With this book value growth and earnings expansion, Chubb has produced a total return for investors of 11.2% per annum over the past decade. Over the past 15 years, the stock has returned 11.7%. According to data from Morningstar, Berkshire has only returned 9.4% per year over the past 15 years.
It’s all in the management
Chubb’s business is insurance and this year the company overtook American International Group (NYSE:AIG) as the biggest U.S. nonlife insurer by market capitalization. The business is run by Evan Greenberg, the son of Maurice “Hank” Greenberg, who famously turned AIG into a financial powerhouse over four decades in charge. The business is best known for its high-end Masterpiece homeowners insurance, reputation for excellent underwriting and conservative reserving.
Evan Greenberg has been in control of Chubb since 2015 when he merged Ace, the Zurich-based insurer he joined in 2001, with its New York-listed peer. The megadeal stood out not just because of its size but because of the reputation of Ace’s CEO. Evan Greenberg has a knack for M&A, acquiring 14 smaller insurance companies from Mexico to Malaysia while in control of Ace. In an interview with the Financial Times, Greenberg stated that he and his team “planned in every geography, every product line, every business, every functional area – including culture.
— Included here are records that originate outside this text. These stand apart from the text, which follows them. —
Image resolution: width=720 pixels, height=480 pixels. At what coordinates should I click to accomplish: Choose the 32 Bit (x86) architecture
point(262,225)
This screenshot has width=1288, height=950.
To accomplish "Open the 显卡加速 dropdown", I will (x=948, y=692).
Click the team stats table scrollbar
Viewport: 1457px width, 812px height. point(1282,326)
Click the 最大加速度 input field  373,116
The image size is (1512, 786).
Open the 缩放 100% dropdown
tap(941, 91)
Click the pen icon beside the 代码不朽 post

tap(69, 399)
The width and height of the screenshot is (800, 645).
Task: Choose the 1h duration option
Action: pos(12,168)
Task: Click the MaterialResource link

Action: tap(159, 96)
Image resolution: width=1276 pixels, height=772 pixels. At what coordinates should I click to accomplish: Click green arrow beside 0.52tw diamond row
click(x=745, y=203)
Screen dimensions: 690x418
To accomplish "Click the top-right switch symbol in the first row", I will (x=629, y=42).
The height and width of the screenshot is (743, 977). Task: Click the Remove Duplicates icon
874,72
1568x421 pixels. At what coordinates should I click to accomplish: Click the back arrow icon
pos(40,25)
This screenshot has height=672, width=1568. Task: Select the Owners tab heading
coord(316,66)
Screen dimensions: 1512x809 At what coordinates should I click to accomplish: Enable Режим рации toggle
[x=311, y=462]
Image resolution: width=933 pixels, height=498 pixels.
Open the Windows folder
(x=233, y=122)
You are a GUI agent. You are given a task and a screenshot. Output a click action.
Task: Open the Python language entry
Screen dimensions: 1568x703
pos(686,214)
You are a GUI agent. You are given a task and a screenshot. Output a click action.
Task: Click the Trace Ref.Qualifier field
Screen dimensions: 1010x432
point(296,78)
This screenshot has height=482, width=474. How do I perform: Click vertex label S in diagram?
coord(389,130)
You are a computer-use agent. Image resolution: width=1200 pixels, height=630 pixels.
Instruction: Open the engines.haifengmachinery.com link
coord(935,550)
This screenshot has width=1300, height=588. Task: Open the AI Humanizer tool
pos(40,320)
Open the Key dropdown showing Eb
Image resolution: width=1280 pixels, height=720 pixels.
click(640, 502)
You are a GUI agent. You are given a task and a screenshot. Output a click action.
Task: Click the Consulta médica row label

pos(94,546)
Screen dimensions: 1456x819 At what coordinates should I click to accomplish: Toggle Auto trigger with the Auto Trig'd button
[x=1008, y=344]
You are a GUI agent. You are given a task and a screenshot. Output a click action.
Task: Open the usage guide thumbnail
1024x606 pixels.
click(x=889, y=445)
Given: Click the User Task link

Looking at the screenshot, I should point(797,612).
We planned in great detail what would happen on day one through to day 365 and, in many cases, through day 730” ahead of the Chubb merger, which is why they’ve been able to pull off the deal so far without a hitch.
Keeping costs low is an important part of the insurance machine and savings from the deal are on track to hit $875 million next year, supporting further earnings growth and compounding.
Before Ace swooped on its New York rival, it was widely speculated that Berkshire Hathaway was running its rule over the business. As Barron’s reported at the time of the merger:
“Barron’s has speculated in the past that Berkshire Hathaway might be interested in Chubb and that may have been the case. It could be that Warren Buffett (Trades, Portfolio) wouldn’t pay the price that Ace was willing to do in order to buy Chubb. Berkshire, faced with fewer opportunities in reinsurance, has been getting more involved in specialty insurance. It’s also interesting that Ace moved in competition with Chubb in the high-end homeowners business by purchasing Fireman’s Fund’s personal lines business. The Chubb deal will make Ace the dominant player in high-end U.S. homeowners insurance.”
Time to buy?
The question is, will Chubb’s historic returns continue and is the stock priced attractively enough to buy today? Well, on traditional metrics the company is not cheap. The shares are trading at a forward price-earnings (P/E) of 15.4 and price-book (P/B) value of 1.4. If management can continue to produce results, then this valuation is not overly demanding. Buying this company is more of a bet on Greenberg and his ability to create wealth for investors. Based on his past record, I wouldn’t bet against him, although a nicer entry price would be good.
Just some thoughts on what is one of the best insurance opportunities trading in New York today.
Disclosure: The author owns no stock mentioned.